In other industries, my dad's company itself introduced and integrated an entire suite of products that automated the manufacturing process. This entailed reinventing the way that products were made — with computer automation. As a result, quality improved and prices dropped. Clothes, for instance, are cheaper and more varied and plentiful today as a result of his automation in the apparel industry.
Q: A former vice chairman of GE called your dad a modern-day Thomas Edison. Your father was an inventor with more than 600 patents to his name. Where did his inspiration come from? What drove him?
A:Â My dad was a born inventor. For his sixth birthday, his parents bought him a violin. He got tired of repeatedly playing the songs, so he automated the instrument using the components from his construction set. His room at college was decorated with his sketches of bubble-domed futuristic cars.
He sometimes created and solved problems in his dreams. He loved the challenge of inventing, of solving problems. Inventing was what he once called “the game in my mind.” He loved playing that game. He also relished people telling him that a solution was “impossible.” That just sharpened his persistence.
My dad's life began with a privileged position of esteem, love and security. With the Nazis, this was lost. His life thereafter was about regaining the ideals, the position, and the mission that was imparted to him during these early years. His grandfather, a respected physician in Vienna, was my dad's role model as a youth. His grandfather instilled in him the expectation that my dad would contribute to society meaningfully through science. My dad idealized this long lost world.
Q: Your father was a Holocaust survivor. What role did that play in his personal and professional life here in the United States? How did it shape him as a man?

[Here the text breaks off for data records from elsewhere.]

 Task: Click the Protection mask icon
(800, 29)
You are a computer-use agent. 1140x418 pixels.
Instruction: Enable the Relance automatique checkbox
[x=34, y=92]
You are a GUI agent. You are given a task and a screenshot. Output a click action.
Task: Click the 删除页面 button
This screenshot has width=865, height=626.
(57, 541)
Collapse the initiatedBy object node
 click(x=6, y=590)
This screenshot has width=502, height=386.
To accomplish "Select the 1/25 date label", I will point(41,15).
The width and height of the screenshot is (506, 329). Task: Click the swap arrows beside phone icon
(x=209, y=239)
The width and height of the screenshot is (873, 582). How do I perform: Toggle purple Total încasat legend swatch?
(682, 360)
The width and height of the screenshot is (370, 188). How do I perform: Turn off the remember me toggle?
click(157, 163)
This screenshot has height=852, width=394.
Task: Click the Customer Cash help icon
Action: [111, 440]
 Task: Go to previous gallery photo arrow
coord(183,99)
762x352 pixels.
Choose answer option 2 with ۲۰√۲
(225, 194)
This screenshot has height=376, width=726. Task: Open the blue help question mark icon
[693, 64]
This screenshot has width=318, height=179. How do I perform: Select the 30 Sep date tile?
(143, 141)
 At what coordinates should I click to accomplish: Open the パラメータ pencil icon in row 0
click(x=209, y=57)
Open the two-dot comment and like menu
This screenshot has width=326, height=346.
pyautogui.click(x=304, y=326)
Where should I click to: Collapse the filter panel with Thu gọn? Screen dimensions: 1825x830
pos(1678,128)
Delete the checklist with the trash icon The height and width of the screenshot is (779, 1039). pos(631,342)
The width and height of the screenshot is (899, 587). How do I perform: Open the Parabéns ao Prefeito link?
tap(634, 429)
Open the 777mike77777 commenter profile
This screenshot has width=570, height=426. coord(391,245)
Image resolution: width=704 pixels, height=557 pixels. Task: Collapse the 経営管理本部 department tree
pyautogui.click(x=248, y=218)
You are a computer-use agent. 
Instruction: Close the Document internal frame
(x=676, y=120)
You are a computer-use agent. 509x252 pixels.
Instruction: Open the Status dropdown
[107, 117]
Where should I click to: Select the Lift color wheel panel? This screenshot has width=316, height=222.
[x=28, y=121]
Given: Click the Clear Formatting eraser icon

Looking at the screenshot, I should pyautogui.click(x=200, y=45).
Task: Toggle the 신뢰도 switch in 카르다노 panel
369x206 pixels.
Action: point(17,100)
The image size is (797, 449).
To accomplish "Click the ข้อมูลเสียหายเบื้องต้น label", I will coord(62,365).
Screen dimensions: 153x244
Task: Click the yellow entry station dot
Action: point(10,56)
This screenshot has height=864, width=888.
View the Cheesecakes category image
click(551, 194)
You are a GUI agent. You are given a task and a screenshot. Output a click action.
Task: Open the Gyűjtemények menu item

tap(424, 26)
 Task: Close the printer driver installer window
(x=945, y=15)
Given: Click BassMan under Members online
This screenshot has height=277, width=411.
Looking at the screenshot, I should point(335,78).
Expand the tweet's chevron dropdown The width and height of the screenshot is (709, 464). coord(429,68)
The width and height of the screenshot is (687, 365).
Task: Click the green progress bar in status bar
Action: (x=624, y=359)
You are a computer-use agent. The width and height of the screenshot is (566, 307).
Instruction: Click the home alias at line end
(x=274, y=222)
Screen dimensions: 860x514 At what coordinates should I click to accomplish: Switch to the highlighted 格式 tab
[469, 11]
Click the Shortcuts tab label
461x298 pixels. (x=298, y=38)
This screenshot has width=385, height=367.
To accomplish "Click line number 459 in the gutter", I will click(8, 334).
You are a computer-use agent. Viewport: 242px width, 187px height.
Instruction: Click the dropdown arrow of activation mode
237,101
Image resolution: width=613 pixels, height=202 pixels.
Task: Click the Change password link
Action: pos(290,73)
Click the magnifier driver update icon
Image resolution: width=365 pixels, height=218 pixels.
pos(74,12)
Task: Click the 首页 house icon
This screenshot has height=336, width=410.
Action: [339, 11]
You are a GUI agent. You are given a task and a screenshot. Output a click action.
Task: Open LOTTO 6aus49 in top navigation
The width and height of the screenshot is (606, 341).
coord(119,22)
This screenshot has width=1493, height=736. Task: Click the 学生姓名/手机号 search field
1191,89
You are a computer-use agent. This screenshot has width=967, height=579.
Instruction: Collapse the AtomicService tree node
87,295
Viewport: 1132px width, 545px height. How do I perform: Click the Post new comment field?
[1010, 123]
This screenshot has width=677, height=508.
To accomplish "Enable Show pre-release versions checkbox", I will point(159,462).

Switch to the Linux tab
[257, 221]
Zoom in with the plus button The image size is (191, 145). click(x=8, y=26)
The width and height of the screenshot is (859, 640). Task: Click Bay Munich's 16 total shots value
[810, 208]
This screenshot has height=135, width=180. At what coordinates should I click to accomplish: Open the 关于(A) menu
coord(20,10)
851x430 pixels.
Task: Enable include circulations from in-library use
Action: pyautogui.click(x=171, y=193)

A: My dad fled Austria for America in the spring of 1940 with his mother when he was 15. He lived under Nazi rule for two full years. He learned to use his wit and know-how to survive. He amplified the reception of his family's radio to hear foreign news broadcasts. He devised a scheme to allow his uncle to send messages outside the country past the Nazi censors using invisible ink.
He escaped with his father into Switzerland, only to be jailed and then turned over to the Gestapo. He and his father were placed on a train headed toward Dachau, but my dad was able to figure out how to disengage a latching mechanism on a window, and they jumped from the train.
He also began to give shape to his sense of mission to be productive during this time. When his father was transported to Poland, my dad converted an old kerosene stove and used it to build a hand warmer for his father to bring on the transport.
My dad was captured, and sent to a labor camp outside Vienna, where he worked hard labor, until his family secured his release because of his young age. As he pulled heavy drums and fetched coffee for the guards, he thought about how he wanted to be productive in society, not a taker.
Much of this time was spent hiding and preparing for possible emigration, punctuated by crises, such as Kristallnacht, and opportunities that had to be seized immediately or they would be lost.
This imparted a sense of urgency and an entrepreneurial perspective on risk-taking, namely, that delay and non-action has its own risks. I also think the Holocaust made my dad a humble man, even with his ambition and self-confidence.
Q: Your father made quite an impact in his life and was even honored by President Clinton with a national technology award. What might surprise people about him that wasn't widely known?
A: Although my dad patented inventions that involved software and computer systems, he never personally used a computer in his life. He pioneered computer-based technologies for numerous industries — even computer-aided design. But he himself sketched his engineering designs by hand. He studied dress design, and produced beautiful fashion drawings, which may have prepared him to recognize opportunities to automate apparel manufacture. He was talented artistically.